=== Data provided ===

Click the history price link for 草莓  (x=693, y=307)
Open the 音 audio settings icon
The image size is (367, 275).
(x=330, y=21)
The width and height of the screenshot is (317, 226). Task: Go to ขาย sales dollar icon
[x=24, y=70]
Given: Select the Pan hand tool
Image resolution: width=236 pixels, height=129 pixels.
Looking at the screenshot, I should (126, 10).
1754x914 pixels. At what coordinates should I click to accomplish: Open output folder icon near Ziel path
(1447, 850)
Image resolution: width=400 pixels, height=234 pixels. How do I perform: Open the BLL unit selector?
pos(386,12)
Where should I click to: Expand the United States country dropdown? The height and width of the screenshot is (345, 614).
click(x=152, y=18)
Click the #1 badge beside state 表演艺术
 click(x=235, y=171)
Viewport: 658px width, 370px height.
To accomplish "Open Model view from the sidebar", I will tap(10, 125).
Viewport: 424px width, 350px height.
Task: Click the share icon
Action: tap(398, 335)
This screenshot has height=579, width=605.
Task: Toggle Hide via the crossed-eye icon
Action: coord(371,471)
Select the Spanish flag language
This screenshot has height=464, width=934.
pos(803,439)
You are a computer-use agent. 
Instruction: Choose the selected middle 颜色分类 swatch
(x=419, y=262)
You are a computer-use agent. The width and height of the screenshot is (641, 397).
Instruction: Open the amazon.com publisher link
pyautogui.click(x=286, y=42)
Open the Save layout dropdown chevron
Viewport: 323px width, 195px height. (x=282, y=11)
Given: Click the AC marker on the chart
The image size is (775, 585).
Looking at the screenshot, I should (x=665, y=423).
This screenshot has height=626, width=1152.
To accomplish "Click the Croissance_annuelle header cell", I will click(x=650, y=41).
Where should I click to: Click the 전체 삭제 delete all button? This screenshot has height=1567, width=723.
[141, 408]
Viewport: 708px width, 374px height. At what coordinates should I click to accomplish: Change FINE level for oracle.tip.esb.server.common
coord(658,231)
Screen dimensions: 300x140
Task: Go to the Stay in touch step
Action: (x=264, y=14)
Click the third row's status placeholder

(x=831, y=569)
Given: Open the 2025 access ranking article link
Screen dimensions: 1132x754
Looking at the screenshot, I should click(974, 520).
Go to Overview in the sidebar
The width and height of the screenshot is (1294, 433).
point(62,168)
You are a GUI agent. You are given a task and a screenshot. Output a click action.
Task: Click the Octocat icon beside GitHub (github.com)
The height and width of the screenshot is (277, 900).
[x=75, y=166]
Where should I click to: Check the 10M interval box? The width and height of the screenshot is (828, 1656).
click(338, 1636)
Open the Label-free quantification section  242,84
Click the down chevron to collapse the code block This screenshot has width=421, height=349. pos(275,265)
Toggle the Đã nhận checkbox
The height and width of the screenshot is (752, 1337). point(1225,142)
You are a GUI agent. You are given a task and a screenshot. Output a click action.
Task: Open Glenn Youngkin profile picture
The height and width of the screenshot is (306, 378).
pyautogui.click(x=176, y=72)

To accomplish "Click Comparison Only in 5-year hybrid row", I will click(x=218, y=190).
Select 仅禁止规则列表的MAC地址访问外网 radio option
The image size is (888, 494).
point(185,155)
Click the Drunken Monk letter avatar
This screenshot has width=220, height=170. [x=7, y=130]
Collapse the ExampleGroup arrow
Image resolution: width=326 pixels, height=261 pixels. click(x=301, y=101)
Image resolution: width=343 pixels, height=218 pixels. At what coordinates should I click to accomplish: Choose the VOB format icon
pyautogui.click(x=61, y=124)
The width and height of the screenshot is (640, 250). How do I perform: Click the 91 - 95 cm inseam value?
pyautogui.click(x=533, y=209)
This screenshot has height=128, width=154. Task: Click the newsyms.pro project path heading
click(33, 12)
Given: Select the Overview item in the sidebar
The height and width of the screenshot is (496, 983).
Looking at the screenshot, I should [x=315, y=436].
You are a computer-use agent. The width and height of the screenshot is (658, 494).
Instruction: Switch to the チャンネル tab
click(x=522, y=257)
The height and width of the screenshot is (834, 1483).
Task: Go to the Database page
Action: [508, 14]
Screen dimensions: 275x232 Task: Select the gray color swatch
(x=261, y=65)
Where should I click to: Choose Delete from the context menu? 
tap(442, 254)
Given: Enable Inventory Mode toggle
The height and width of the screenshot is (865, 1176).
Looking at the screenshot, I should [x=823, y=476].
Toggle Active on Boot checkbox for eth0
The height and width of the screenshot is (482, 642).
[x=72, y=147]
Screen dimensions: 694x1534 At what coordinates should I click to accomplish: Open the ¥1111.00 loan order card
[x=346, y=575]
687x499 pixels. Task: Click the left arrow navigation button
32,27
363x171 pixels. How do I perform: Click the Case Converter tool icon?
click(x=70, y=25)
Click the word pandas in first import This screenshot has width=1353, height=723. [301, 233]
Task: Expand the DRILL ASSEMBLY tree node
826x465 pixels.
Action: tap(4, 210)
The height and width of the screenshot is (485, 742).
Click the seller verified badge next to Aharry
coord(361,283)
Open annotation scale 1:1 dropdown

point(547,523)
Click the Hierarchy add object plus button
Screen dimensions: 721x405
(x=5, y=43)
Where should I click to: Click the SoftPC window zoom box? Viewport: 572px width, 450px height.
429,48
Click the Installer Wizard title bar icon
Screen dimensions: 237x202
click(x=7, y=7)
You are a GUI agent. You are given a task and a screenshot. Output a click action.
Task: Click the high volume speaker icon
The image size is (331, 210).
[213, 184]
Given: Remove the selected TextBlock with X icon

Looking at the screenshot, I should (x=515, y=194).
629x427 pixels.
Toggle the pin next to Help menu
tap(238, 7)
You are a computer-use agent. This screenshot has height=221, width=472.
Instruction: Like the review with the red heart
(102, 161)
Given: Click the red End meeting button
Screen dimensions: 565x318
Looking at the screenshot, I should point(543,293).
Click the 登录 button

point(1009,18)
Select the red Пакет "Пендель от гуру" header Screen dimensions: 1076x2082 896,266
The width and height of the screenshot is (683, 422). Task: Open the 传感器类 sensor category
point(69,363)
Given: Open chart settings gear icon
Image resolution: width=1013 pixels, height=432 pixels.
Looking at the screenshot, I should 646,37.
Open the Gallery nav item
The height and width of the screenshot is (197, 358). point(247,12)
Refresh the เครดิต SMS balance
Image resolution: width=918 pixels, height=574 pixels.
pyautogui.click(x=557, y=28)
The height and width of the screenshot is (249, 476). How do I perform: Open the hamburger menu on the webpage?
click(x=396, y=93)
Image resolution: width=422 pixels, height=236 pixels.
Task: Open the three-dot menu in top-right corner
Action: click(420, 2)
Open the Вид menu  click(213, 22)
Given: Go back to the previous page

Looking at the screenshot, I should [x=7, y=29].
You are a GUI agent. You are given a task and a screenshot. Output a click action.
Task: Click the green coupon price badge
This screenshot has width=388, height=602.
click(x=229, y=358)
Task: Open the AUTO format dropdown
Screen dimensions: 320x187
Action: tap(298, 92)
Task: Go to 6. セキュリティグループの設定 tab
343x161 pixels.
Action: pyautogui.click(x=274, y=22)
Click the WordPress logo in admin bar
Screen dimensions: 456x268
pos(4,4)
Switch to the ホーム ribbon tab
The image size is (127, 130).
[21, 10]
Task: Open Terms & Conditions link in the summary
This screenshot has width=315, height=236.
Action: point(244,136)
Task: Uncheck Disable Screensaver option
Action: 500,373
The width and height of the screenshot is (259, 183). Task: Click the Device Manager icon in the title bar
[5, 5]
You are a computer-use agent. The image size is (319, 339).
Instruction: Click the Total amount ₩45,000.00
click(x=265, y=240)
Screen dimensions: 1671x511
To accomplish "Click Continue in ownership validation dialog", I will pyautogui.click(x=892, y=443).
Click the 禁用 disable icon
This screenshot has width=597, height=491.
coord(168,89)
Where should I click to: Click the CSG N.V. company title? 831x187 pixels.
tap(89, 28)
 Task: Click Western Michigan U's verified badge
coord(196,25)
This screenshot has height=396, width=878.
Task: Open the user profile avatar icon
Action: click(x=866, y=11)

===

Task brief: Every line from the line containing "Instruction: Switch to the チャンネル tab" through the line containing "Task: Click the high volume speaker icon" in the records above must be retyped exactly. Leave out the rest.

Exercise output:
Instruction: Switch to the チャンネル tab
click(x=522, y=257)
The height and width of the screenshot is (834, 1483).
Task: Go to the Database page
Action: [508, 14]
Screen dimensions: 275x232 Task: Select the gray color swatch
(x=261, y=65)
Where should I click to: Choose Delete from the context menu? 
tap(442, 254)
Given: Enable Inventory Mode toggle
The height and width of the screenshot is (865, 1176).
Looking at the screenshot, I should [x=823, y=476].
Toggle Active on Boot checkbox for eth0
The height and width of the screenshot is (482, 642).
[x=72, y=147]
Screen dimensions: 694x1534 At what coordinates should I click to accomplish: Open the ¥1111.00 loan order card
[x=346, y=575]
687x499 pixels. Task: Click the left arrow navigation button
32,27
363x171 pixels. How do I perform: Click the Case Converter tool icon?
click(x=70, y=25)
Click the word pandas in first import This screenshot has width=1353, height=723. [301, 233]
Task: Expand the DRILL ASSEMBLY tree node
826x465 pixels.
Action: tap(4, 210)
The height and width of the screenshot is (485, 742).
Click the seller verified badge next to Aharry
coord(361,283)
Open annotation scale 1:1 dropdown

point(547,523)
Click the Hierarchy add object plus button
Screen dimensions: 721x405
(x=5, y=43)
Where should I click to: Click the SoftPC window zoom box? Viewport: 572px width, 450px height.
429,48
Click the Installer Wizard title bar icon
Screen dimensions: 237x202
click(x=7, y=7)
You are a GUI agent. You are given a task and a screenshot. Output a click action.
Task: Click the high volume speaker icon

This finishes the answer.